__Exercise requirements__
Exact copies of all the records are to be output.

__Records for the task__
#####
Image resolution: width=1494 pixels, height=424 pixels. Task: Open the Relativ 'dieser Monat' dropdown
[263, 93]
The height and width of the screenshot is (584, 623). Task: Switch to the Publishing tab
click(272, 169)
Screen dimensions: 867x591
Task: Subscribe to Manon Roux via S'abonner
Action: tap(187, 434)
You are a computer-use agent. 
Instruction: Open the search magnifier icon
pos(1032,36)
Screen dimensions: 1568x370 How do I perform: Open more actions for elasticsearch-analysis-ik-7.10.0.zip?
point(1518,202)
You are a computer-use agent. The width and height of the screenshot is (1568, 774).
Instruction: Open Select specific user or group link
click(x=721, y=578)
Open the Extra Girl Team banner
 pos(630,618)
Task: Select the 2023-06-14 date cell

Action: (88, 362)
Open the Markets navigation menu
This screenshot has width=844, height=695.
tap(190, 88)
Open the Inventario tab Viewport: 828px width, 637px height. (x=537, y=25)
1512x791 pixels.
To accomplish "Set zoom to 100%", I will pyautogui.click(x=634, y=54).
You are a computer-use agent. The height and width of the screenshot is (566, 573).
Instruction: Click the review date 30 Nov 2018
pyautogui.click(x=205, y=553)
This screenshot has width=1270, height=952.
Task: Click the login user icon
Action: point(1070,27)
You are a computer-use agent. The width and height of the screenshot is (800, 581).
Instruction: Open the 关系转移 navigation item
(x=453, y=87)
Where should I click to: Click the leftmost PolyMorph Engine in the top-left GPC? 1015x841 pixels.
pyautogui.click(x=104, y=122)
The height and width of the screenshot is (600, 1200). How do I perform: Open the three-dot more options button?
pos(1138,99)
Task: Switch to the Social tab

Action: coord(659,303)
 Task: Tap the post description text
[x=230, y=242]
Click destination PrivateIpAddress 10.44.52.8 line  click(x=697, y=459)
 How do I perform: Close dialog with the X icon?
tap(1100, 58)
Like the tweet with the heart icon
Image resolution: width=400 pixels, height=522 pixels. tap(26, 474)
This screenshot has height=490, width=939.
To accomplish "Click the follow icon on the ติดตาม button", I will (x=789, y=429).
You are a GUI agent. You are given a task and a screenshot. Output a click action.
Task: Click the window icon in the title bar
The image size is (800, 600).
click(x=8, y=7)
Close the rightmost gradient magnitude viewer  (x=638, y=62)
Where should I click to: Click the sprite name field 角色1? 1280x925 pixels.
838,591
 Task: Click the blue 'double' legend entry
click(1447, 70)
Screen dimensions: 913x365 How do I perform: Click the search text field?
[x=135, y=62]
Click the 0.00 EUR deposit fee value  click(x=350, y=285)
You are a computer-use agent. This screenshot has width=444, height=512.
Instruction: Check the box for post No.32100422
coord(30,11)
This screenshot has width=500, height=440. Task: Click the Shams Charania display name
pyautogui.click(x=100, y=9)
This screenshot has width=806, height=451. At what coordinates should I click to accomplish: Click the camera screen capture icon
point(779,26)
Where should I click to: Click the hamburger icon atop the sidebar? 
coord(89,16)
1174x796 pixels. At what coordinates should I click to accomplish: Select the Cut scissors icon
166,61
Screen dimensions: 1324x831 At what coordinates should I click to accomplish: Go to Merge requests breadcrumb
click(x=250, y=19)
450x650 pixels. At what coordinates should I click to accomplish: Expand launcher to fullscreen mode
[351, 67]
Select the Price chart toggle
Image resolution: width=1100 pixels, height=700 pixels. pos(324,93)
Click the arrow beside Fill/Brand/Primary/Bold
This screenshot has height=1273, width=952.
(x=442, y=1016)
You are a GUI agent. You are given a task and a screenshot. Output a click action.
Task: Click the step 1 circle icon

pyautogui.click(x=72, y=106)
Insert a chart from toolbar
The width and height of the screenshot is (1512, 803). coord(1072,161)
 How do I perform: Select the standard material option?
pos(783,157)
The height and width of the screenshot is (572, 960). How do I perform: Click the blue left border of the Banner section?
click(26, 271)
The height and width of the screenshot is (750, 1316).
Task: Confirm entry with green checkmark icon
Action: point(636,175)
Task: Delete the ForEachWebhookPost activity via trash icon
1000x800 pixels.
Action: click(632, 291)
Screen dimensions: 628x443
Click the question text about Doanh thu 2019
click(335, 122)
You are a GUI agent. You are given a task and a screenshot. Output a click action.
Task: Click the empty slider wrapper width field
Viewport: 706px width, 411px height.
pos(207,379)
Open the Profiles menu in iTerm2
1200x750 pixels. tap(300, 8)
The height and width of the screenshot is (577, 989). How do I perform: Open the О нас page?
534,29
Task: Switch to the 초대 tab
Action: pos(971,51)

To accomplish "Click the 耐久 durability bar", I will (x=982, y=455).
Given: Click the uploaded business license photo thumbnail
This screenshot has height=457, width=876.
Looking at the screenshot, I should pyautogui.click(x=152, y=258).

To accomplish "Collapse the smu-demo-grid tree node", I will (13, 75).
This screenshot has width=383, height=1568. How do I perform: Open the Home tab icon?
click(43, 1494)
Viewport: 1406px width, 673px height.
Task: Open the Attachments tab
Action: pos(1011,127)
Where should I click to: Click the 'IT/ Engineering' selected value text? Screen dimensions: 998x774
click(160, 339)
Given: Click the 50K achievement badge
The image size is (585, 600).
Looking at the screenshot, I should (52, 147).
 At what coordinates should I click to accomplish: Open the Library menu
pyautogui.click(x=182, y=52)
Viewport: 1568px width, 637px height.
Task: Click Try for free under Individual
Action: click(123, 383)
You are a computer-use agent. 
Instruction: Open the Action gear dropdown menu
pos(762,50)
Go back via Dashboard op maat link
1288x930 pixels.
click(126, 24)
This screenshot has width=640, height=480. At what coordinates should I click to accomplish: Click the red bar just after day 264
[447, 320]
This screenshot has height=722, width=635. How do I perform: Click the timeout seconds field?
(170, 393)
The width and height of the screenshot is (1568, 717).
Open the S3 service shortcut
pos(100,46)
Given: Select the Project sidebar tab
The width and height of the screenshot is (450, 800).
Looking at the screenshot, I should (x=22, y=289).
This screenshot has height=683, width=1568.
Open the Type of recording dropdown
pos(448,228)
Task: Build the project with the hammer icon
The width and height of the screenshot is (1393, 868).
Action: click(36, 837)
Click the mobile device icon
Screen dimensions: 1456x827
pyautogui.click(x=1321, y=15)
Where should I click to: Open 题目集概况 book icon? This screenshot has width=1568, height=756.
#####
__Answer to the exercise__
Image resolution: width=1494 pixels, height=424 pixels. Task: Open the Relativ 'dieser Monat' dropdown
[263, 93]
The height and width of the screenshot is (584, 623). Task: Switch to the Publishing tab
click(272, 169)
Screen dimensions: 867x591
Task: Subscribe to Manon Roux via S'abonner
Action: tap(187, 434)
You are a computer-use agent. 
Instruction: Open the search magnifier icon
pos(1032,36)
Screen dimensions: 1568x370 How do I perform: Open more actions for elasticsearch-analysis-ik-7.10.0.zip?
point(1518,202)
You are a computer-use agent. The width and height of the screenshot is (1568, 774).
Instruction: Open Select specific user or group link
click(x=721, y=578)
Open the Extra Girl Team banner
 pos(630,618)
Task: Select the 2023-06-14 date cell

Action: (88, 362)
Open the Markets navigation menu
This screenshot has width=844, height=695.
tap(190, 88)
Open the Inventario tab Viewport: 828px width, 637px height. (x=537, y=25)
1512x791 pixels.
To accomplish "Set zoom to 100%", I will pyautogui.click(x=634, y=54).
You are a computer-use agent. The height and width of the screenshot is (566, 573).
Instruction: Click the review date 30 Nov 2018
pyautogui.click(x=205, y=553)
This screenshot has width=1270, height=952.
Task: Click the login user icon
Action: point(1070,27)
You are a computer-use agent. The width and height of the screenshot is (800, 581).
Instruction: Open the 关系转移 navigation item
(x=453, y=87)
Where should I click to: Click the leftmost PolyMorph Engine in the top-left GPC? 1015x841 pixels.
pyautogui.click(x=104, y=122)
The height and width of the screenshot is (600, 1200). How do I perform: Open the three-dot more options button?
pos(1138,99)
Task: Switch to the Social tab

Action: coord(659,303)
 Task: Tap the post description text
[x=230, y=242]
Click destination PrivateIpAddress 10.44.52.8 line  click(x=697, y=459)
 How do I perform: Close dialog with the X icon?
tap(1100, 58)
Like the tweet with the heart icon
Image resolution: width=400 pixels, height=522 pixels. tap(26, 474)
This screenshot has height=490, width=939.
To accomplish "Click the follow icon on the ติดตาม button", I will (x=789, y=429).
You are a GUI agent. You are given a task and a screenshot. Output a click action.
Task: Click the window icon in the title bar
The image size is (800, 600).
click(x=8, y=7)
Close the rightmost gradient magnitude viewer  (x=638, y=62)
Where should I click to: Click the sprite name field 角色1? 1280x925 pixels.
838,591
 Task: Click the blue 'double' legend entry
click(1447, 70)
Screen dimensions: 913x365 How do I perform: Click the search text field?
[x=135, y=62]
Click the 0.00 EUR deposit fee value  click(x=350, y=285)
You are a computer-use agent. This screenshot has width=444, height=512.
Instruction: Check the box for post No.32100422
coord(30,11)
This screenshot has width=500, height=440. Task: Click the Shams Charania display name
pyautogui.click(x=100, y=9)
This screenshot has width=806, height=451. At what coordinates should I click to accomplish: Click the camera screen capture icon
point(779,26)
Where should I click to: Click the hamburger icon atop the sidebar? 
coord(89,16)
1174x796 pixels. At what coordinates should I click to accomplish: Select the Cut scissors icon
166,61
Screen dimensions: 1324x831 At what coordinates should I click to accomplish: Go to Merge requests breadcrumb
click(x=250, y=19)
450x650 pixels. At what coordinates should I click to accomplish: Expand launcher to fullscreen mode
[351, 67]
Select the Price chart toggle
Image resolution: width=1100 pixels, height=700 pixels. pos(324,93)
Click the arrow beside Fill/Brand/Primary/Bold
This screenshot has height=1273, width=952.
(x=442, y=1016)
You are a GUI agent. You are given a task and a screenshot. Output a click action.
Task: Click the step 1 circle icon

pyautogui.click(x=72, y=106)
Insert a chart from toolbar
The width and height of the screenshot is (1512, 803). coord(1072,161)
 How do I perform: Select the standard material option?
pos(783,157)
The height and width of the screenshot is (572, 960). How do I perform: Click the blue left border of the Banner section?
click(26, 271)
The height and width of the screenshot is (750, 1316).
Task: Confirm entry with green checkmark icon
Action: point(636,175)
Task: Delete the ForEachWebhookPost activity via trash icon
1000x800 pixels.
Action: click(632, 291)
Screen dimensions: 628x443
Click the question text about Doanh thu 2019
click(335, 122)
You are a GUI agent. You are given a task and a screenshot. Output a click action.
Task: Click the empty slider wrapper width field
Viewport: 706px width, 411px height.
pos(207,379)
Open the Profiles menu in iTerm2
1200x750 pixels. tap(300, 8)
The height and width of the screenshot is (577, 989). How do I perform: Open the О нас page?
534,29
Task: Switch to the 초대 tab
Action: pos(971,51)

To accomplish "Click the 耐久 durability bar", I will (x=982, y=455).
Given: Click the uploaded business license photo thumbnail
This screenshot has height=457, width=876.
Looking at the screenshot, I should pyautogui.click(x=152, y=258).

To accomplish "Collapse the smu-demo-grid tree node", I will (13, 75).
This screenshot has width=383, height=1568. How do I perform: Open the Home tab icon?
click(43, 1494)
Viewport: 1406px width, 673px height.
Task: Open the Attachments tab
Action: pos(1011,127)
Where should I click to: Click the 'IT/ Engineering' selected value text? Screen dimensions: 998x774
click(160, 339)
Given: Click the 50K achievement badge
The image size is (585, 600).
Looking at the screenshot, I should (52, 147).
 At what coordinates should I click to accomplish: Open the Library menu
pyautogui.click(x=182, y=52)
Viewport: 1568px width, 637px height.
Task: Click Try for free under Individual
Action: click(123, 383)
You are a computer-use agent. 
Instruction: Open the Action gear dropdown menu
pos(762,50)
Go back via Dashboard op maat link
1288x930 pixels.
click(126, 24)
This screenshot has width=640, height=480. At what coordinates should I click to accomplish: Click the red bar just after day 264
[447, 320]
This screenshot has height=722, width=635. How do I perform: Click the timeout seconds field?
(170, 393)
The width and height of the screenshot is (1568, 717).
Open the S3 service shortcut
pos(100,46)
Given: Select the Project sidebar tab
The width and height of the screenshot is (450, 800).
Looking at the screenshot, I should (x=22, y=289).
This screenshot has height=683, width=1568.
Open the Type of recording dropdown
pos(448,228)
Task: Build the project with the hammer icon
The width and height of the screenshot is (1393, 868).
Action: click(36, 837)
Click the mobile device icon
Screen dimensions: 1456x827
pyautogui.click(x=1321, y=15)
Where should I click to: Open 题目集概况 book icon? This screenshot has width=1568, height=756.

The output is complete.